— Start Data —
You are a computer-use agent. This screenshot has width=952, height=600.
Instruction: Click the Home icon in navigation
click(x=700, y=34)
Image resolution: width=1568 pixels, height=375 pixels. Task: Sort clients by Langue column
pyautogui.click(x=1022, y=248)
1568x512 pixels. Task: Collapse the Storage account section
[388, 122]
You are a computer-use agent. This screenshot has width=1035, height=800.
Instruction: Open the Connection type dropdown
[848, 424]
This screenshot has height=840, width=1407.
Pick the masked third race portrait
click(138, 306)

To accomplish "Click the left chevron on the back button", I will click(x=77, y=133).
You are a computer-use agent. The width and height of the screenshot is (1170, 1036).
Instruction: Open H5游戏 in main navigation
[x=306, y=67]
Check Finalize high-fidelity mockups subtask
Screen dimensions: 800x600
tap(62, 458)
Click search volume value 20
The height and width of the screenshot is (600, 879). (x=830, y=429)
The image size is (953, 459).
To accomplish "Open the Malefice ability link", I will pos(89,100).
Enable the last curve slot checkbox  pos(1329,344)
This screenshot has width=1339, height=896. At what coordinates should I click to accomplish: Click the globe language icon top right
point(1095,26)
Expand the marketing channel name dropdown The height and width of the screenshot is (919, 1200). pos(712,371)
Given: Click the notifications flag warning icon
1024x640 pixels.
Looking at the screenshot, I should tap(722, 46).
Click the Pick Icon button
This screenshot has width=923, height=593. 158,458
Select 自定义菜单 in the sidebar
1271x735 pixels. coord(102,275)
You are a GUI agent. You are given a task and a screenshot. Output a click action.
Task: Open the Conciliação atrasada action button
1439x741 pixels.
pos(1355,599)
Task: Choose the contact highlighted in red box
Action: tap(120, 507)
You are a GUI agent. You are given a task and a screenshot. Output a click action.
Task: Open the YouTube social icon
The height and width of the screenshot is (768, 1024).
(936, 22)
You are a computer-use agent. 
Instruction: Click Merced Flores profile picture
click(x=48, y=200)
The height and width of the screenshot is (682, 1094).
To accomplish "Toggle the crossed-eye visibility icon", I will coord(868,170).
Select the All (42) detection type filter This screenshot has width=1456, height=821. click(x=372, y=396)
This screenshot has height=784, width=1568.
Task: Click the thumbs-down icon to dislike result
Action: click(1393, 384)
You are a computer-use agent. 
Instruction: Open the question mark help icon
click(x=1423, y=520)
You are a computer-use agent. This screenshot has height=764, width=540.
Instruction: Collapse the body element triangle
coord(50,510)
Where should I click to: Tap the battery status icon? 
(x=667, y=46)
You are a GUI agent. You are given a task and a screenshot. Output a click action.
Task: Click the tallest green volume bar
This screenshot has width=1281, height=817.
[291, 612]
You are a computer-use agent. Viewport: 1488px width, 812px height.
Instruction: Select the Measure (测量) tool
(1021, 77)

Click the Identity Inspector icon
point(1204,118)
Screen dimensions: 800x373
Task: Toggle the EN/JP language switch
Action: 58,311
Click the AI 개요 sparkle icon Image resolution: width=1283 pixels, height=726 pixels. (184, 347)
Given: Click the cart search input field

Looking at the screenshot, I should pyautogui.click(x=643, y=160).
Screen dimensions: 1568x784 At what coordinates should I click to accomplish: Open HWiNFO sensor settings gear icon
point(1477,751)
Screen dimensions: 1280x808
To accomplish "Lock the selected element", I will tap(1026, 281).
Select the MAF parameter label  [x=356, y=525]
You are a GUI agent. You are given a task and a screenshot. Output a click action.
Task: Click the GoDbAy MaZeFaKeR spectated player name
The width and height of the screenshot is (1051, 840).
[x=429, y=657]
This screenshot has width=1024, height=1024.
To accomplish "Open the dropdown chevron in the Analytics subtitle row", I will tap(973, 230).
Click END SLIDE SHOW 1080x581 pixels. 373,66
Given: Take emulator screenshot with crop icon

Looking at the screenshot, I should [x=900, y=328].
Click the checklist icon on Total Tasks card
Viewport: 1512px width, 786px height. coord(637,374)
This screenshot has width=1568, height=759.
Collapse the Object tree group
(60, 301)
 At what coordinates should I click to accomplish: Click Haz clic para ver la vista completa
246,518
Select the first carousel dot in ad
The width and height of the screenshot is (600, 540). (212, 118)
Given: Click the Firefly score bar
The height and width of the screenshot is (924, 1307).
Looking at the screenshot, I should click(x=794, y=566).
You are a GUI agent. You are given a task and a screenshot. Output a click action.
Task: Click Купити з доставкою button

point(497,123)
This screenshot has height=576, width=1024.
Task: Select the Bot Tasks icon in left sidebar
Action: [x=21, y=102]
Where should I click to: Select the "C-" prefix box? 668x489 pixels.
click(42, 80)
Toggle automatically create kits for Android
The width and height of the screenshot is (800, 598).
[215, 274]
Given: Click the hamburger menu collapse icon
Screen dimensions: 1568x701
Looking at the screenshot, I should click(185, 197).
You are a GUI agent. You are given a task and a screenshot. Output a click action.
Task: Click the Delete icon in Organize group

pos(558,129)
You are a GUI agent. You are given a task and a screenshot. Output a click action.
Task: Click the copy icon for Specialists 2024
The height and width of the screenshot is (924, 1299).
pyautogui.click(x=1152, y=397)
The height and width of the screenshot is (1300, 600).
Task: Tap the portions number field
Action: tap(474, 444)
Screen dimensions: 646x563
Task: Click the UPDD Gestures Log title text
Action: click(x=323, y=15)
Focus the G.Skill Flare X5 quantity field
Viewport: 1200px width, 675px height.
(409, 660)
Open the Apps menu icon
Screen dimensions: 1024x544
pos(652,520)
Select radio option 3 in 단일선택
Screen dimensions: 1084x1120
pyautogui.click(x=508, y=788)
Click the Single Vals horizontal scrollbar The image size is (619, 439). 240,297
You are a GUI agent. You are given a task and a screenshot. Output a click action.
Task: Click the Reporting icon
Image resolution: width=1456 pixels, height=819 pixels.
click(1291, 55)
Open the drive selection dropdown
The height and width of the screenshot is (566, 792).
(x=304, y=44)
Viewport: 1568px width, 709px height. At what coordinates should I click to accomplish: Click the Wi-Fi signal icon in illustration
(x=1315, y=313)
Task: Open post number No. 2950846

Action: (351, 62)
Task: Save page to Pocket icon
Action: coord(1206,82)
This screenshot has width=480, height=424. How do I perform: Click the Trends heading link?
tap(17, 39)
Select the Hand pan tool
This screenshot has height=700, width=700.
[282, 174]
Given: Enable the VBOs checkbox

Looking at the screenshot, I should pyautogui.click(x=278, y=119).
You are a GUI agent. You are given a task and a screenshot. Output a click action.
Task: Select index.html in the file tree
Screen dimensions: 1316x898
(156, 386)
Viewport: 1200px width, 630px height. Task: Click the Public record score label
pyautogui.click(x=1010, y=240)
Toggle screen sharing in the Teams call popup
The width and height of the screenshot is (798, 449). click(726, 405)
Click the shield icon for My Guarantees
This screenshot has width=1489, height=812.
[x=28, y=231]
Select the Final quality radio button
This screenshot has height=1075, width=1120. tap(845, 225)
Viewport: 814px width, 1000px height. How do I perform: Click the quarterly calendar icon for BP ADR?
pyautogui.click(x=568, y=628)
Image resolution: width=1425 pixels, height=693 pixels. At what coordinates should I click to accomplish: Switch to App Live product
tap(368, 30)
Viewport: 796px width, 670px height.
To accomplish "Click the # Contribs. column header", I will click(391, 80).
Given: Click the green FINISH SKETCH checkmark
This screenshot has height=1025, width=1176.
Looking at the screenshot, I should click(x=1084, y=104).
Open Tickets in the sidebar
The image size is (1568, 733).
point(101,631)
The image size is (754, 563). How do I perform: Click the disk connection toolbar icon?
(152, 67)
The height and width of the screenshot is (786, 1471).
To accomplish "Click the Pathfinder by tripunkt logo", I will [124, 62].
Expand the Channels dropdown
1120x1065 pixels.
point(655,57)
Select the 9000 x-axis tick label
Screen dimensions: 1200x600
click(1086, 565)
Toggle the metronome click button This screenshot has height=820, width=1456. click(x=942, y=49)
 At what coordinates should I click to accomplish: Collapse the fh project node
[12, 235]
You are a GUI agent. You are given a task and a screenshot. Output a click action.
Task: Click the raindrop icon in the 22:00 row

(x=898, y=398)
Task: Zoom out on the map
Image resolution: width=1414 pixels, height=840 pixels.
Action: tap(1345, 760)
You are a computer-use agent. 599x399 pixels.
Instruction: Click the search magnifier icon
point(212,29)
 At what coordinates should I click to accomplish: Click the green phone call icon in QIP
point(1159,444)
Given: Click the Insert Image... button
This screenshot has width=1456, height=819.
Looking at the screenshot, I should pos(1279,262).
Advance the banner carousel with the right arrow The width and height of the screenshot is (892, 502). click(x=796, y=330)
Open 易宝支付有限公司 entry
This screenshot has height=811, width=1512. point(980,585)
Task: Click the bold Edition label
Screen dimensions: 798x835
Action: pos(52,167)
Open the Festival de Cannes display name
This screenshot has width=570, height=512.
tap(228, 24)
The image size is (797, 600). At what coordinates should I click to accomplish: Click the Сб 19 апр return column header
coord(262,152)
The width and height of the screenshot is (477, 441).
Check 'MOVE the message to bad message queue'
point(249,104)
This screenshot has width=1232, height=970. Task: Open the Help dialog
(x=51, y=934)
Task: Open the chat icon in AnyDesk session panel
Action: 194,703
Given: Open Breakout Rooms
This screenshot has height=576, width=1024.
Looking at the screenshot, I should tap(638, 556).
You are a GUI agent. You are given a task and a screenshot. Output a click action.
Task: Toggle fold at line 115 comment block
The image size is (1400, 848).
— End Data —
# Task description:
Rewrite the stretch from the start of the entries through the line containing "pyautogui.click(x=1022, y=248)", substituting "customers" for "clients" and leaving everything else the same.

# Written answer:
You are a computer-use agent. This screenshot has width=952, height=600.
Instruction: Click the Home icon in navigation
click(x=700, y=34)
Image resolution: width=1568 pixels, height=375 pixels. Task: Sort customers by Langue column
pyautogui.click(x=1022, y=248)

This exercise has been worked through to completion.